Controlling a Helium Balloon

# Controlling a Helium Balloon

Hydrogen and helium are both lighter than air so a balloon filled with either of them will tend to rise. We can refer to a balloon filled with hydrogen or helium as a gas balloon, to distinguish it from a hot air balloon, although today as hydrogen is very seldom used we usually refer to gas balloons as helium balloons.

There is no way of controlling the horizontal movement of a helium balloon at a constant height: it moves at the speed of the wind in the direction of the wind. This is what makes ballooning so fascinating: there is no wind blowing on you and no wind noise.

But we can control its vertical movement. The wind speed and direction may be different at different heights and the balloon pilot can take advantage of this.

Air is compressible, which means that if we take a syringe full of air and push in the plunger the volume of the air gets smaller - the higher the pressure the smaller the volume. And of course if we change the volume without changing the mass we change the density.

As a balloon goes higher into the air the air pressure (and also air temperature) gets less, and because air is compressible this means that the density of the air gets less.

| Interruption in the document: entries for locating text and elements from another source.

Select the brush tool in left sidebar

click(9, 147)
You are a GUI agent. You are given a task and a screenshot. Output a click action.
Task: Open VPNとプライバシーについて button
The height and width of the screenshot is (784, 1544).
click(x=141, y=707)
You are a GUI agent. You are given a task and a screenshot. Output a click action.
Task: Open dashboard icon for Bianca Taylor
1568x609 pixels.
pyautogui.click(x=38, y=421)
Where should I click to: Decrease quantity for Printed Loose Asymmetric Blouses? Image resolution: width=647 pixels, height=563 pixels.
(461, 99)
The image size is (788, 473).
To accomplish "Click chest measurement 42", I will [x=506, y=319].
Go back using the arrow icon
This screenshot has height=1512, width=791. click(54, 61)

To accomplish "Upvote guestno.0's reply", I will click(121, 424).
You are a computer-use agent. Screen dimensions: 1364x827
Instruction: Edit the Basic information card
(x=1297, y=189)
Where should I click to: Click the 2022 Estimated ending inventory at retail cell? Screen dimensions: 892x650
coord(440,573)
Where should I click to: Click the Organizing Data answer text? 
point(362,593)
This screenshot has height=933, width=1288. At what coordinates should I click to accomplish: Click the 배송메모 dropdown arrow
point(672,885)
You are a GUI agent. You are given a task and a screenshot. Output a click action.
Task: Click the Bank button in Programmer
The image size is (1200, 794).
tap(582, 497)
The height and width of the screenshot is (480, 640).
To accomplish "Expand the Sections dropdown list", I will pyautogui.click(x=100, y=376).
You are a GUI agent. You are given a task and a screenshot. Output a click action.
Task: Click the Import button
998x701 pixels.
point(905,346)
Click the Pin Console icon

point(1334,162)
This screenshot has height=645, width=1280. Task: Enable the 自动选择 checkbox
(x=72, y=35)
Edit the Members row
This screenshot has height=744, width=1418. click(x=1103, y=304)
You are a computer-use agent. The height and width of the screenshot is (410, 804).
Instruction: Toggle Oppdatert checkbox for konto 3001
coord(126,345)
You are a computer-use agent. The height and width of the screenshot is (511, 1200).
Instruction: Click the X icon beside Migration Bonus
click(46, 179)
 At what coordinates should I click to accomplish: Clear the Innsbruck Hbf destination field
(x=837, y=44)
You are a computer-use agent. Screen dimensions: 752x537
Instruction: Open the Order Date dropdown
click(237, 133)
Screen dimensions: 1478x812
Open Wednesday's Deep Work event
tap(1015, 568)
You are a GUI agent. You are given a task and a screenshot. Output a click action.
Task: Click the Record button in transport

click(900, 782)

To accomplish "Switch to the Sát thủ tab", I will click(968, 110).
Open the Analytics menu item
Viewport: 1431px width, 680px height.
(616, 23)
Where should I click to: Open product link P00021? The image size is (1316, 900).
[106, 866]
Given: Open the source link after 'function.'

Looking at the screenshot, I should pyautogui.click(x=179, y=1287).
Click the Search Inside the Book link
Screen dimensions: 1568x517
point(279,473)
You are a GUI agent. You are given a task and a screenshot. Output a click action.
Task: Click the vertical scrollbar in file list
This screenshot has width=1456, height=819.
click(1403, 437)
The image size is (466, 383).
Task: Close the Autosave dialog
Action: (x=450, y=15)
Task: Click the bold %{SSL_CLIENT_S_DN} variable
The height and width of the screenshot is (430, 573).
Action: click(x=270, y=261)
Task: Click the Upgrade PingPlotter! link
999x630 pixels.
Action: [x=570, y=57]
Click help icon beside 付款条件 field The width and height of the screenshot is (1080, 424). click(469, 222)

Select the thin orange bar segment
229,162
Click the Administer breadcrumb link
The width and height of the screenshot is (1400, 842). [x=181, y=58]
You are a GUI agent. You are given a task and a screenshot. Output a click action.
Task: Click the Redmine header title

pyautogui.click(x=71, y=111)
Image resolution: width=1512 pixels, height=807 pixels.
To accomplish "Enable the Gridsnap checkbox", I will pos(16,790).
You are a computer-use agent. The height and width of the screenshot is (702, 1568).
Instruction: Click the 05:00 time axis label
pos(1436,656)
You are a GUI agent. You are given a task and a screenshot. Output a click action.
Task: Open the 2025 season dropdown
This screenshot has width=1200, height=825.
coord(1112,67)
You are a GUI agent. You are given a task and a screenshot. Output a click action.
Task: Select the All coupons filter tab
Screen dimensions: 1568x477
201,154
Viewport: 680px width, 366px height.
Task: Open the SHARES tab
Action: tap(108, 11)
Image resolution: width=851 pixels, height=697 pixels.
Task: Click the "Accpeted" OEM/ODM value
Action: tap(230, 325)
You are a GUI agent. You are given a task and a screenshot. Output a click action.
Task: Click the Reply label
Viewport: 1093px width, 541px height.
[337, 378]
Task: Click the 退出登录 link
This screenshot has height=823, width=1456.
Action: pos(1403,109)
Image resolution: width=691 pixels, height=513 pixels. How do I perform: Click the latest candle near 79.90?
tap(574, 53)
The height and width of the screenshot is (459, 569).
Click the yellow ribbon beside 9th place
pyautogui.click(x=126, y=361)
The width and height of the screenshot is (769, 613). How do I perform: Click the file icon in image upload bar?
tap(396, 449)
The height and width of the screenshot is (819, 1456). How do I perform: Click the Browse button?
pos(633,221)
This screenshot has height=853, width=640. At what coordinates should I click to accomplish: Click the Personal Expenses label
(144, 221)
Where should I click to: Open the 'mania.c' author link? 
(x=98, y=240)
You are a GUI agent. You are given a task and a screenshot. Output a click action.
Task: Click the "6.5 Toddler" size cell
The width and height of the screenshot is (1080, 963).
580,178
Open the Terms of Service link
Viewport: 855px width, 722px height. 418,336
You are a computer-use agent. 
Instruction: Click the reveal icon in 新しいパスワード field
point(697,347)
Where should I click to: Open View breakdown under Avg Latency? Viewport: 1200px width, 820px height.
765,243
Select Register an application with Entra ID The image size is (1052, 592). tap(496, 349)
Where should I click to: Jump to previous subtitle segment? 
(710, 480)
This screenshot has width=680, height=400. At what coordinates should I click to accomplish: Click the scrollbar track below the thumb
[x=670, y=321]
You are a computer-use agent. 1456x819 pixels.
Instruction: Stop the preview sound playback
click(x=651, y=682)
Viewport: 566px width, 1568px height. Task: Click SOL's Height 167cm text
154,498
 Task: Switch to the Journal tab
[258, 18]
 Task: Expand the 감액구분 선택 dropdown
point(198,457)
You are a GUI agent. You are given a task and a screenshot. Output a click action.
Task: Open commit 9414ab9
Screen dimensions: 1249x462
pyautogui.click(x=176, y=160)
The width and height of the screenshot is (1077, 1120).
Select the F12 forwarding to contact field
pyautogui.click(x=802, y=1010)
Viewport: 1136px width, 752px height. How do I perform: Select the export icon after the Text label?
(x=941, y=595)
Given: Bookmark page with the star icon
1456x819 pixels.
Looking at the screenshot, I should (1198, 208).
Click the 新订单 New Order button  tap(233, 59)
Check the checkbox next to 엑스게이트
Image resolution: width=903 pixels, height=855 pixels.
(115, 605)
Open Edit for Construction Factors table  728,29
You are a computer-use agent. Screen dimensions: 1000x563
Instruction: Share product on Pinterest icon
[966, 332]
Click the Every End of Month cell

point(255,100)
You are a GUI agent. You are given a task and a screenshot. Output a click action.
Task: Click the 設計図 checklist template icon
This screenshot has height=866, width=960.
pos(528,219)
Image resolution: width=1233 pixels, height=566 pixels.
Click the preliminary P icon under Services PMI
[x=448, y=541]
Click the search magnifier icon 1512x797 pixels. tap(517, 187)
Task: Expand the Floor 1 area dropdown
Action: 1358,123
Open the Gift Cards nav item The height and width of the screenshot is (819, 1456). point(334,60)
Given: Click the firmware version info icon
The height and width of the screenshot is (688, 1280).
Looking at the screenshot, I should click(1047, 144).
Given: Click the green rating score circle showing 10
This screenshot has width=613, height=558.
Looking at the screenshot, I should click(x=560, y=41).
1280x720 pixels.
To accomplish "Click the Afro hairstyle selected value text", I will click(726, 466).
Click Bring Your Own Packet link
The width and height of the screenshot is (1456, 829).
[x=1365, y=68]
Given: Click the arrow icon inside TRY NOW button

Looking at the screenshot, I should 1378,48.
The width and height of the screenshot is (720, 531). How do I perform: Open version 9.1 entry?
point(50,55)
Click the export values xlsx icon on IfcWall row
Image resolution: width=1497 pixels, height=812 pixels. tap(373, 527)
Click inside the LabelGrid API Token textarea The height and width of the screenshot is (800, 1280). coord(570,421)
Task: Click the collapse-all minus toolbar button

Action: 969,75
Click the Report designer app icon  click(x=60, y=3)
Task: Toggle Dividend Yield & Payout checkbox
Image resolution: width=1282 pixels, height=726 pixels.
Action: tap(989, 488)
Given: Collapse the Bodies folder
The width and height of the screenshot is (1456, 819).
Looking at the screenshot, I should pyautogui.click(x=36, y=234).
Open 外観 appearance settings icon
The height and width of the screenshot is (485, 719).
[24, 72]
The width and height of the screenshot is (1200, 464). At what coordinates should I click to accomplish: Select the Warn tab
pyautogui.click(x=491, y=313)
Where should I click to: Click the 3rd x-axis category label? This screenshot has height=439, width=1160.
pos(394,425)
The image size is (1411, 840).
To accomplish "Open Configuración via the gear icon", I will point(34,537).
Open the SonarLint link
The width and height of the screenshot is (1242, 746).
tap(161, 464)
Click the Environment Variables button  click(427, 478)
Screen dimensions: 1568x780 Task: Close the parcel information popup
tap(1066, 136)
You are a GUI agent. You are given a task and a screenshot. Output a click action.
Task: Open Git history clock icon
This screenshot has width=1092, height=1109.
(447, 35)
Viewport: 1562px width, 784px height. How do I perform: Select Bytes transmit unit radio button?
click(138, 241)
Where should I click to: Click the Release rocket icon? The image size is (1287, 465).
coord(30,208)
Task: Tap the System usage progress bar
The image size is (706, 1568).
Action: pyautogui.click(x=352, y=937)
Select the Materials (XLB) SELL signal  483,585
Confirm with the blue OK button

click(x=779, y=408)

At sea level, if the air temperature is about 15oC and the pressure of the atmosphere is about 1013 mb the density of air is about 1.22 kg/m3, and the density of helium at this temperature and pressure is about 0.18 kg/m3, a difference of 1.04 kg/m3. But at an altitude of 3000 m atmospheric pressure is only about 701 mb, the density of air is about 0.91 kg/m3 and the density of helium is about 0.13 kg/m3, a difference of 0.78 kg/m3. This means that at an altitude of 3000 m we shall need 1282 m3 of helium to support 1000 kg. At any other altitude we shall need more, or less, helium than this, so the balloon is neutrally buoyant and will remain at this altitude.

In this respect a balloon is totally different from a submarine. Water is incompressible and therefore the density of the water does not change with depth, so if the buoyancy of a submarine is less than its weight at the surface it will sink to the bottom of the sea regardless of the depth of the water. Submarines are discussed in another Page on this web site - to link to it click here

At sea level we shall need only about 960 m3 of helium to lift 1000 kg, but the balloon will be neutrally buoyant and so will not gain height.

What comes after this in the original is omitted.